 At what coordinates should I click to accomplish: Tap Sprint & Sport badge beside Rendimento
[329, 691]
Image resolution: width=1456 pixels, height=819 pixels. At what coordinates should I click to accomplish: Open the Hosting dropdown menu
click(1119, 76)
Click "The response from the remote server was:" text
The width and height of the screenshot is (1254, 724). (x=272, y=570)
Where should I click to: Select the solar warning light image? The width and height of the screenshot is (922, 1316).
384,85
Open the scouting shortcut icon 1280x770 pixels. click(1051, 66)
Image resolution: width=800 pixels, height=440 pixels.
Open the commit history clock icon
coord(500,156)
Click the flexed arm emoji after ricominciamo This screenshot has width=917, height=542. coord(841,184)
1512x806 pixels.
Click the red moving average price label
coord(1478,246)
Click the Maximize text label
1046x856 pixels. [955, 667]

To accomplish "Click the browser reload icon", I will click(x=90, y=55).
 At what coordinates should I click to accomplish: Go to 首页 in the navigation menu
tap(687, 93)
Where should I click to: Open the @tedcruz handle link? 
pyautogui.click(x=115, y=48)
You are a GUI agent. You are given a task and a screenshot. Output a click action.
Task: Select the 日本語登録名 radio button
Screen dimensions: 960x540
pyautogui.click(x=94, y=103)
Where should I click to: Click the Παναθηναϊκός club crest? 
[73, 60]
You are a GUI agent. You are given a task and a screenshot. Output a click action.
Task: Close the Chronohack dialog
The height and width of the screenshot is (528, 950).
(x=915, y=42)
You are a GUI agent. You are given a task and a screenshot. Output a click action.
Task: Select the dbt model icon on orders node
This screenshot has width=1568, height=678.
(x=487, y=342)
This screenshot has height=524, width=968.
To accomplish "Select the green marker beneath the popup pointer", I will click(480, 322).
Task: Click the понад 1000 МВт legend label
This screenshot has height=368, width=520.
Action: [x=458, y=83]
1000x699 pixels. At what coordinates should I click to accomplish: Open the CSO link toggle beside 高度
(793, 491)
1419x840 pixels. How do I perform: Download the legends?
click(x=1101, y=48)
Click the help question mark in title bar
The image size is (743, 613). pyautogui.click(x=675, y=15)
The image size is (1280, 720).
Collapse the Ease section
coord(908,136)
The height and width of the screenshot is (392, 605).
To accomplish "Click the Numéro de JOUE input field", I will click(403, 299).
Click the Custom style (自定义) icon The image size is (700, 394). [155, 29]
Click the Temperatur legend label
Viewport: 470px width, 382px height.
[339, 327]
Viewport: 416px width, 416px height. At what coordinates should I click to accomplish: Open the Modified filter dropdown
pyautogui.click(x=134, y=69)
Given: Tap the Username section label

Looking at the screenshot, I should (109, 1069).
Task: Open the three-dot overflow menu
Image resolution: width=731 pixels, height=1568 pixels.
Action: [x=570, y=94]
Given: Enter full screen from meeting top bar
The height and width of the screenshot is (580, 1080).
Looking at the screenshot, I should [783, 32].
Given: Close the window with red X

## Assigned task
The answer must be every line of the records that holds the string "will".

## Solution for this exercise
To accomplish "Click the browser reload icon", I will click(x=90, y=55).
To accomplish "Select the green marker beneath the popup pointer", I will click(480, 322).
To accomplish "Click the Numéro de JOUE input field", I will click(403, 299).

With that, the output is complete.